Taking a little break from this year’s house plants & synth pics show to lower the mood and rant / whinge for a moment.
You know the expression Death By A Thousand Papercuts? Sometimes I feel like that.
Sometimes it seems like I have a thousand relatively minor health problems and individually they’re all quite common or insignificant, the sorts of thing everyone deals with one way or another.
But when there’s so many of them, there’s always at least 2 or 3 that are going at once, and by the time they’re dealt with, 2 or 3 more have already flared up to take their places.
So it’s constant. It’s not always the same thing, but it’s a constant struggle, a constant drain.
And I think sometimes it’d be easier just dealing with one biggie, like cancer or something. Because when you’re having a shit day and tell people that your cancer is flaring up, they understand that and cut you some slack. (*)
But when you’re having a shit day and it’s because [really minor medical inconvenience # 612] is flaring up, people think you’re a lazy-ass crybaby wimp who whines too much. Because they don’t get that it’s just one of a thousand other minor problems and they all add up, or that the last time you felt truly good and healthy was some time before the turn of the century.
Anyhow, I’m not saying I’d rather have cancer or something like that. Just that every little damn thing adds up and really sucks the life out of you, but those little things are all individually no big deal.
Like Spoon Theory – if you don’t know it, look into it. I first read about it in The Bloggess’ book Furiously Happy.
I sort of see it as it’s easy to explain why your cup is almost empty when there’s a huge gaping hole in it (eg. cancer) but when it’s constantly empty because of a thousand microscopic cracks, it’s harder to understand or explain.
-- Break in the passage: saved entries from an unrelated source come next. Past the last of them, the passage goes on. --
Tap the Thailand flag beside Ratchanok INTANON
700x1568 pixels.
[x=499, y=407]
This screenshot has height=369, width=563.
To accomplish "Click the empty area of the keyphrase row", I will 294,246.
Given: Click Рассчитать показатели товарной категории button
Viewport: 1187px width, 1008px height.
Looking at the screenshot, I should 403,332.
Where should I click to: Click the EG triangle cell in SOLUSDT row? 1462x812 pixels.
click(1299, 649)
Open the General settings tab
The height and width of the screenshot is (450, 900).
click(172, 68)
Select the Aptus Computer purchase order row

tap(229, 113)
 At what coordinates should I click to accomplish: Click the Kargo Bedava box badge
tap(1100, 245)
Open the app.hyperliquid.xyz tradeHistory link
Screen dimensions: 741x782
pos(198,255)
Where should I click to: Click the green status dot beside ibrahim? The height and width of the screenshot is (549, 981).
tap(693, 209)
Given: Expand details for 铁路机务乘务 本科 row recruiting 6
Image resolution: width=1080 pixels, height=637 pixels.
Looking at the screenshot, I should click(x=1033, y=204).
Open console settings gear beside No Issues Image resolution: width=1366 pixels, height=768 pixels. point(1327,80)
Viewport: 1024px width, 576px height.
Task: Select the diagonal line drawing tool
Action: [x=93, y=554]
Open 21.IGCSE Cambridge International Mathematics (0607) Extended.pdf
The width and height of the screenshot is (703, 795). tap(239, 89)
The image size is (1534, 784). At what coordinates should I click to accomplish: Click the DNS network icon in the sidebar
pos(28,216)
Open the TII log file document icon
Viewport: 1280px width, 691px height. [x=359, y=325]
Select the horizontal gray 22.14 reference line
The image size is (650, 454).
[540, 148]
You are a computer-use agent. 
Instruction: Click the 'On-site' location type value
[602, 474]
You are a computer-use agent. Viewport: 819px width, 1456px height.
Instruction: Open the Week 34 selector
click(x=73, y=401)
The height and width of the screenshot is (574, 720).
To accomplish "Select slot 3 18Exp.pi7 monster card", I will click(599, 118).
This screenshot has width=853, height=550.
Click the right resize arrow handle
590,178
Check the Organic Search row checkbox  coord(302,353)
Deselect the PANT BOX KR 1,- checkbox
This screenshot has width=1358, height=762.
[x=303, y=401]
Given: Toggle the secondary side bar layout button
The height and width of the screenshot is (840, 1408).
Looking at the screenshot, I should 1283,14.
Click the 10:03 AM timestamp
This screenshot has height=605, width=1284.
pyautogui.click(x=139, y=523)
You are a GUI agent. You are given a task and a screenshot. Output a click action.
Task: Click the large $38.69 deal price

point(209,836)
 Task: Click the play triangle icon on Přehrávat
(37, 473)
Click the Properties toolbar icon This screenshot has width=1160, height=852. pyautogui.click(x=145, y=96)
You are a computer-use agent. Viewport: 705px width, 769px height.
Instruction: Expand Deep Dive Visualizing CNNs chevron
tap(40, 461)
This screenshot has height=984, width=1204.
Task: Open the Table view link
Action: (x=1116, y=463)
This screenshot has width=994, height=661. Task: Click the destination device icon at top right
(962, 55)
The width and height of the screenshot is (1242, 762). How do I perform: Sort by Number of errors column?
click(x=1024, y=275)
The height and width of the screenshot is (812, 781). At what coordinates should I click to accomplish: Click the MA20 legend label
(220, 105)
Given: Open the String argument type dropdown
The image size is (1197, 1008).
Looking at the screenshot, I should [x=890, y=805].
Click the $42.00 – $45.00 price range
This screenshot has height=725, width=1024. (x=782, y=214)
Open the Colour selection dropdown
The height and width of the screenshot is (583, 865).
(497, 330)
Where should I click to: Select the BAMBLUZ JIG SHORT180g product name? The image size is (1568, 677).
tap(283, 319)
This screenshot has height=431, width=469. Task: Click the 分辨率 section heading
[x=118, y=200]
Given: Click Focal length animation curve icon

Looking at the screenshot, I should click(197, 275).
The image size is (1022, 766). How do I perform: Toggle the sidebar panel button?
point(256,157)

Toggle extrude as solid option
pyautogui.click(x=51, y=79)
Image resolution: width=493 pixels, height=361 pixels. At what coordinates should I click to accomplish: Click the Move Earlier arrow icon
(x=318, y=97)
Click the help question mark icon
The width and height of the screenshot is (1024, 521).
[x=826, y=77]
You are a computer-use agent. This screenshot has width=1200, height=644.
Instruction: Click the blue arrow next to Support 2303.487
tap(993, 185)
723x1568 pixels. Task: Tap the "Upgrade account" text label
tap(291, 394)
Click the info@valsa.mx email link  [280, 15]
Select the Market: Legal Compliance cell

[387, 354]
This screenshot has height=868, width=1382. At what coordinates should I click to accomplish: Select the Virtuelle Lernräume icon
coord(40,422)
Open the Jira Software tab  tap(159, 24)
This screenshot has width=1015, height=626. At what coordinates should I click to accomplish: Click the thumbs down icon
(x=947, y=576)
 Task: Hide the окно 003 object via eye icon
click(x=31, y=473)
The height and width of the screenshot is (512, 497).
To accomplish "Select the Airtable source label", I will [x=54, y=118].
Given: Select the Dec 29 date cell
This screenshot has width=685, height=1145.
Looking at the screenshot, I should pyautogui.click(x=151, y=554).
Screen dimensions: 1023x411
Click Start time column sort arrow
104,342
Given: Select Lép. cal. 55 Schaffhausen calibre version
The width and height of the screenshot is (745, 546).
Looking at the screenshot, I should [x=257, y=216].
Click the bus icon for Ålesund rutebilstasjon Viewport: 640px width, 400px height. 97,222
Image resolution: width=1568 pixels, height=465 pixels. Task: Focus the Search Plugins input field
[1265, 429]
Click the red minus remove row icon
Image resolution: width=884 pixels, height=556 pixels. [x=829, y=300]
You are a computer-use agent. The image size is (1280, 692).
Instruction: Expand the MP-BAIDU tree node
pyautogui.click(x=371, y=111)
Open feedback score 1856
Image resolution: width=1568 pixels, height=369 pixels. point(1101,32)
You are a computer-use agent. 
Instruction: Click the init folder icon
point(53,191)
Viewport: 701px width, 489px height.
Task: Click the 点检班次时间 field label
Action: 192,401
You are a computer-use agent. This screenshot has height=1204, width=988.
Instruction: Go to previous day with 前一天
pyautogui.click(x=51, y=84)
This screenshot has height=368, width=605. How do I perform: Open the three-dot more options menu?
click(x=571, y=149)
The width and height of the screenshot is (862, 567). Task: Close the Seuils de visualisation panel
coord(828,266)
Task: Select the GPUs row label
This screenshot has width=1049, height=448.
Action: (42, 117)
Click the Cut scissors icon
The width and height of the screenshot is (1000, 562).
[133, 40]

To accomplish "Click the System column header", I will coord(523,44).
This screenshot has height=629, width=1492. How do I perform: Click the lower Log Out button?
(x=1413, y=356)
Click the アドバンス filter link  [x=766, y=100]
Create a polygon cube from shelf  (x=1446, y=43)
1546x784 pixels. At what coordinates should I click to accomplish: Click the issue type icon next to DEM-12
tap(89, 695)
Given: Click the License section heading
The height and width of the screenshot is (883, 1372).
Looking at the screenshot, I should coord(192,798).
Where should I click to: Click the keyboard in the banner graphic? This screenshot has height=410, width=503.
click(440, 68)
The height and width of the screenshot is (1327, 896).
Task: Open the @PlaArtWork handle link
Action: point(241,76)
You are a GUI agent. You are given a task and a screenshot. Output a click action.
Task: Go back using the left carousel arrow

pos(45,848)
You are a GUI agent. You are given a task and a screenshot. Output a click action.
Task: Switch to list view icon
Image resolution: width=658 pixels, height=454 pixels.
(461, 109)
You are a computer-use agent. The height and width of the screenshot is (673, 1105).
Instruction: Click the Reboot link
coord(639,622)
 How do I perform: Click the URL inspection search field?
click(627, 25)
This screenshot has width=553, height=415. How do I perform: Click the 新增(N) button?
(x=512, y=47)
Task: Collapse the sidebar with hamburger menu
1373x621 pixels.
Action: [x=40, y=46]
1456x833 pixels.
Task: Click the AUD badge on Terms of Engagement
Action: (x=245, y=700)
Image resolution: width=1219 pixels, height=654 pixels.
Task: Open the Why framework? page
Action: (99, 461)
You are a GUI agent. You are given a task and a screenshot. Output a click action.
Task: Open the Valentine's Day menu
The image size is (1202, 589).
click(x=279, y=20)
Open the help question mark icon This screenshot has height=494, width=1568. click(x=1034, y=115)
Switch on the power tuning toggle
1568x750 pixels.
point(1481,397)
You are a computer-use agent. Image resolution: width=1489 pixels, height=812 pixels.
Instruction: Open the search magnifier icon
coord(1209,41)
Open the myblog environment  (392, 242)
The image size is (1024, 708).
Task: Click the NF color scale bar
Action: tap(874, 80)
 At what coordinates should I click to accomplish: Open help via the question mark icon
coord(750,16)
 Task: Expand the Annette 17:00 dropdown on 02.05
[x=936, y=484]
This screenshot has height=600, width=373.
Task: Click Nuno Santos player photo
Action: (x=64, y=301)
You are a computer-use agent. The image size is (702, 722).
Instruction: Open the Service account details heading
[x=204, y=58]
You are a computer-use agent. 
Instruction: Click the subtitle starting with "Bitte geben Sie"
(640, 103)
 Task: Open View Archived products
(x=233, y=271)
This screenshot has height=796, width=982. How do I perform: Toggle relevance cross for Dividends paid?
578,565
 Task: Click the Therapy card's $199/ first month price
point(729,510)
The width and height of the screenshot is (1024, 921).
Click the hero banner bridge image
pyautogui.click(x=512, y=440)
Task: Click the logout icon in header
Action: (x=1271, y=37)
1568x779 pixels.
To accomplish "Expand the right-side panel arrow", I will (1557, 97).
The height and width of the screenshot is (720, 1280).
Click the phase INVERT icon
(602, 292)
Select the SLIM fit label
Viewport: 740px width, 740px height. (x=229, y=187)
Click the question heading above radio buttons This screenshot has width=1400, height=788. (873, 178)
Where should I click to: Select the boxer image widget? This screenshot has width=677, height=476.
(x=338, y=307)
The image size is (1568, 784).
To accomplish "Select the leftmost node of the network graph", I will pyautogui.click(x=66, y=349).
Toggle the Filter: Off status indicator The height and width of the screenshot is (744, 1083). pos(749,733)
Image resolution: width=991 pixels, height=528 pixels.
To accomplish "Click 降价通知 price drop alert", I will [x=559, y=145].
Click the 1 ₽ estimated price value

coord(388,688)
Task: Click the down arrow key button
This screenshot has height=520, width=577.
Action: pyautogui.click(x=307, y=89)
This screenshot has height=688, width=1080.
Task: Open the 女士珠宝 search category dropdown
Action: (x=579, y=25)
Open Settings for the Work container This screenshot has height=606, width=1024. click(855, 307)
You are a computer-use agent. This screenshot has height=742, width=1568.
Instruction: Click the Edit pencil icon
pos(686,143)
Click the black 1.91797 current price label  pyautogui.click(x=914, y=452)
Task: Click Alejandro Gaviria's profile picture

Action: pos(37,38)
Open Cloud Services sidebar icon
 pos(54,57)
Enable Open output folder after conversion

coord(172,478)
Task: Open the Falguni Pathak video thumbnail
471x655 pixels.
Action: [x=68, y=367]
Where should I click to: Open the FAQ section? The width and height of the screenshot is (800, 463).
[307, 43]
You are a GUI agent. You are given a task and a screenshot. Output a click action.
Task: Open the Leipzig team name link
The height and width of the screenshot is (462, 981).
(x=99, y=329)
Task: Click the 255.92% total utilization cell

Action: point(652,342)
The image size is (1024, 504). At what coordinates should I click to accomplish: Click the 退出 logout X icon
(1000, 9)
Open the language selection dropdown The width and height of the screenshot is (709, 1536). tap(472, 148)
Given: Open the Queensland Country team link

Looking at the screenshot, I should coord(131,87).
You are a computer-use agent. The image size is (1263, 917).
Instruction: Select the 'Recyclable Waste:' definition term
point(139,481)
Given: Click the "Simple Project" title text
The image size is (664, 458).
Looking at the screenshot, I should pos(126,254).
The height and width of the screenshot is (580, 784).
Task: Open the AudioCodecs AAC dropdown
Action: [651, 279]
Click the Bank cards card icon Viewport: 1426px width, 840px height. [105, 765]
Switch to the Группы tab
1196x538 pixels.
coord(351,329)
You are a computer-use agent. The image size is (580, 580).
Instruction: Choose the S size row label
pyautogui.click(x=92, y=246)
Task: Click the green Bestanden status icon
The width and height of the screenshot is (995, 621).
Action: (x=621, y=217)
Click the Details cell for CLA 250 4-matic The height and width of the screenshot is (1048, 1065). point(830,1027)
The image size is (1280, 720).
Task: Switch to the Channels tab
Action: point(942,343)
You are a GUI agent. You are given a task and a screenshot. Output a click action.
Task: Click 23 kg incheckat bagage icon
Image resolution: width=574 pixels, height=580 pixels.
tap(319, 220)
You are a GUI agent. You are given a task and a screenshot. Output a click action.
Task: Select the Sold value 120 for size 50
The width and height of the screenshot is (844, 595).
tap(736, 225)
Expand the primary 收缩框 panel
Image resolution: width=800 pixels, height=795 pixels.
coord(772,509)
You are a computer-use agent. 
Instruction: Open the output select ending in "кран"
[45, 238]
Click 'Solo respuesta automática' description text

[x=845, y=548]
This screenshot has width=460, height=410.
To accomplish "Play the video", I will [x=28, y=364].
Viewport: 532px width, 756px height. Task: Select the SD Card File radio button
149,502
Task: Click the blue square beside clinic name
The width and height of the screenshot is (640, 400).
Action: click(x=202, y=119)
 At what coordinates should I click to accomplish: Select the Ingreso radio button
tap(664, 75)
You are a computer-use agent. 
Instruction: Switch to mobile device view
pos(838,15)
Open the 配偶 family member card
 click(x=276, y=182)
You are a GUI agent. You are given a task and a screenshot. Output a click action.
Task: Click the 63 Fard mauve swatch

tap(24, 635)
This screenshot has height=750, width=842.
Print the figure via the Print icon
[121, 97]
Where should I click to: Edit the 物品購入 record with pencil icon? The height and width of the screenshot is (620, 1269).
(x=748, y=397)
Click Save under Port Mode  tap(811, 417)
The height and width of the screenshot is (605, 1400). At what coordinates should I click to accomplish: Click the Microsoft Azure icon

Anyways, I just wanted to get this out. I’m in pain for what feels like the 7524th day in a row, and it’s not huge pain, but it’s enough to remind me that I don’t really want to endure another few thousand more days like this.
* Note: I’m not sure chronicly healthy people even really grasp it in those ‘big’ situations.
My dad was very healthy right up untill he died of cancer, and even then the only part of him that was sick was his lungs, where the cancer was. A couple days before he died, he told me he remembered one time years ago when I couldn’t keep up with him walking, because my asthma was acting up.
He admitted, at the time, he thought I was just lazy and out of shape. It wasn’t till he was laying there dying of lung cancer that he actually understood how debilitating it was, to have trouble breathing.
I’m not saying every healthy person is as oblivious as he was, just suggesting that unless you’ve actually experienced poor health yourself, you maybe don’t fully get how utterly taxing it can be.